Avec la décentralisation de la gestion du second pilier de la Pac, les régions ont vu leurs possibilités d’intervention s’accroître en matière de politique agricole. Dans les années 1990, deux conseils régionaux français proposent ainsi de premières subventions à l’agriculture biologique, explique Léa Sénégas dans une analyse publiée en août, « Le soutien des Régions françaises et des Länder allemands à l’agriculture biologique ». Il s’agit d’une aide à la conversion, en Auvergne, et du financement d’un audit de la filière, en Bretagne. Dans les années qui suivent, on observe un accroissement des budgets dédiés à l’AB, avec une accélération à partir des années 2000, notamment avec l’arrivée de majorités de gauche, et/ou d’une majorité de droite en coalition avec un parti écologiste, comme c’est le cas en Allemagne dans la Hesse.

Une opposition de vision entre acteurs

À cette échelle de décision, l’influence des organismes professionnels s’avère importante, en témoigne le rôle majeur dévolu aux chambres d’agriculture dans l’élaboration et la mise en œuvre de l’action publique agricole, explique la chercheuse. La définition et l’application des politiques régionales de soutien à l’AB découlent ainsi de négociations entre les autorités régionales et les représentants professionnels.

Or, les professionnels n’ont pas tous la même vision du développement de l’agriculture biologique. La croissance soutenue de ce mode de production entraîne une forme de « conventionnalisation » du secteur, à savoir « un rapprochement des pratiques de production et de distribution de celles de l’agriculture conventionnelle », indique Léa Sénégas. Apparaissent alors deux pôles, l’un plus conventionnaliste, qui estime que l’agriculture biologique est un moyen parmi d’autres de mettre en œuvre des pratiques plus respectueuses de l’environnement, et l’autre, plus « alternatif », qui entend remplacer à terme le modèle conventionnel par celui de l’agriculture biologique. Des conflits émergent entre ces deux visions, aiguisés par la concurrence pour l’accès aux ressources.  Ces controverses s’expriment au sein des assemblées régionales, et exacerbent les polarisations partisanes, note la chercheuse.

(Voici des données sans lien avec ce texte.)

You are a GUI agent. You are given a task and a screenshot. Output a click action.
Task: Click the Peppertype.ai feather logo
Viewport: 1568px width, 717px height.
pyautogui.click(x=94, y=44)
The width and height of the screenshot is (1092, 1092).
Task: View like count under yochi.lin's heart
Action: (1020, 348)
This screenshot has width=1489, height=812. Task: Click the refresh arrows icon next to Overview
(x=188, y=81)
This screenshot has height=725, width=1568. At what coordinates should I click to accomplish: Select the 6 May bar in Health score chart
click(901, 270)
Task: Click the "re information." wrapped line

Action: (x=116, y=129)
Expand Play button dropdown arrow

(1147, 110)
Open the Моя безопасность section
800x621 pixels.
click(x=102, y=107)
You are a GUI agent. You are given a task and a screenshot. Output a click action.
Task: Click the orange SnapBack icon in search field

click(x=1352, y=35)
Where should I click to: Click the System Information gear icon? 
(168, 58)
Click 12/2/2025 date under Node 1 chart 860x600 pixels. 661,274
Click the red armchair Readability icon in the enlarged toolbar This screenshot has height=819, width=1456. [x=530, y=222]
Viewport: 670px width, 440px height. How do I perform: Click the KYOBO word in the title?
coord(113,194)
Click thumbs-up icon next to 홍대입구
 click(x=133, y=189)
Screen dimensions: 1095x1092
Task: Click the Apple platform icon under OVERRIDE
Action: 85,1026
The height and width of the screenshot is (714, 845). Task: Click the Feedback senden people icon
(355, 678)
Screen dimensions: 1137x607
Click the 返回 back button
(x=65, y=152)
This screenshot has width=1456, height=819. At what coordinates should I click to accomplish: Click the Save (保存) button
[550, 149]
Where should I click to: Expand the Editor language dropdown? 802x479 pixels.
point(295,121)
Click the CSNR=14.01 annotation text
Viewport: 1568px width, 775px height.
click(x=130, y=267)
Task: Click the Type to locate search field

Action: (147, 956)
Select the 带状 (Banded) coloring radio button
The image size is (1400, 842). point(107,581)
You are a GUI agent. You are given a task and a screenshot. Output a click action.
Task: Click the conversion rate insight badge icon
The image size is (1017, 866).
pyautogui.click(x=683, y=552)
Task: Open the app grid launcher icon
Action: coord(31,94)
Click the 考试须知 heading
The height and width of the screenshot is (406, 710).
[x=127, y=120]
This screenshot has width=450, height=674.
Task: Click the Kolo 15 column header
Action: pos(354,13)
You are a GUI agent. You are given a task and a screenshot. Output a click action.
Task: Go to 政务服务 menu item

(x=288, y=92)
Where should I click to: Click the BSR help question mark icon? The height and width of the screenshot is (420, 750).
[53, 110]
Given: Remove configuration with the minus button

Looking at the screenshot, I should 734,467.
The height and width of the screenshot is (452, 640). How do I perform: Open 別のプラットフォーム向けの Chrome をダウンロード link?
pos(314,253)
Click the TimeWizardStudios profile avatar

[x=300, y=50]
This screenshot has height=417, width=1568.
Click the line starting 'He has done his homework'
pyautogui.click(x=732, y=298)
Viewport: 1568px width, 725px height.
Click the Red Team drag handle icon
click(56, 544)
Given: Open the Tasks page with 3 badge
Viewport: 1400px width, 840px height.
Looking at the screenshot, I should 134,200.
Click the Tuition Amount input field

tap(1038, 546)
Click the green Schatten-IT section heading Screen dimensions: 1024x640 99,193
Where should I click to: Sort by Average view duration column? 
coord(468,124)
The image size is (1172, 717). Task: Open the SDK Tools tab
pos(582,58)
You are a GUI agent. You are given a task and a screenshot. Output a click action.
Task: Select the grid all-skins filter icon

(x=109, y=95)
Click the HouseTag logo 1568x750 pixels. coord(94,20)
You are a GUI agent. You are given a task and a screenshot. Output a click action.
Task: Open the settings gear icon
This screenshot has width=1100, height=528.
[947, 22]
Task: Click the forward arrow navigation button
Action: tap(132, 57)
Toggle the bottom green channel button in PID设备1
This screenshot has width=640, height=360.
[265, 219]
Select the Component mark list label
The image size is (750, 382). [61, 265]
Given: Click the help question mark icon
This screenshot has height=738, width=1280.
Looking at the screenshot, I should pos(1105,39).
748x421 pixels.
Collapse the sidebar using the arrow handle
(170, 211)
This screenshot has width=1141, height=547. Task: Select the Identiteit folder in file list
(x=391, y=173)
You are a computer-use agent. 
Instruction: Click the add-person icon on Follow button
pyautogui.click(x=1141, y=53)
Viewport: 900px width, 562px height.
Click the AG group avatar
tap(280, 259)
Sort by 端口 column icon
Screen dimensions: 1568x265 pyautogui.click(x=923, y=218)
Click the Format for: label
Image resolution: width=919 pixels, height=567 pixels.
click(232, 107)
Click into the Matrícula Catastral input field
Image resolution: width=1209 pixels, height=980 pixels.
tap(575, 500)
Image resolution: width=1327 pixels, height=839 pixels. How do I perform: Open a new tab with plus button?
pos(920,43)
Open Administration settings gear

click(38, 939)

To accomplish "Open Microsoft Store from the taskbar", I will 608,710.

Les orientations des exécutifs distinguent les cas régionaux entre eux

Léa Sénégas relève ainsi quatre types de positionnements politiques. Les partis d’extrême droite et le parti libéral allemand sont relativement hostiles au soutien à l’AB. Les élus de droite conservatrice et une partie de LREM considèrent de leur côté que le soutien à l’offre doit être limité lorsque celle-ci est insuffisante par rapport à la demande. Les sociaux-démocrates et les communistes soutiennent quant à eux l’AB, dans une logique de diversification du système agricole local. Enfin, les partis écologistes défendent des aides importantes, au nom de des services environnementaux rendus et de la santé des consommateurs.

Ces préférences partisanes se traduisent en actes au gré des élections, et s’observent en matière de budget alloué, dans les instruments d’action publiques ou dans les relations avec les professionnels agricoles, en particulier avec les majoritaires.  

Ainsi, si l’asymétrie de pouvoir entre les acteurs dominants de la profession agricole et les représentants de l’agriculture biologique est un frein à la mise en œuvre des orientations politiques alternatives, il ne faut pas négliger le rôle des alternances partisanes qui déterminent le contenu de l’action publique et sa gouvernance, indique Léa Sénégas. En fonction des périodes et des territoires, une gestion contrastée de l’agriculture biologique peut donc être observée, à contre-courant d’une politique agricole qui serait appliquée à l’ensemble du territoire national. « Ce sont les orientations des exécutifs qui distinguent les cas régionaux entre eux », souligne la chercheuse, mettant en avant que ces approches différenciées peuvent être à l’origine de disparités.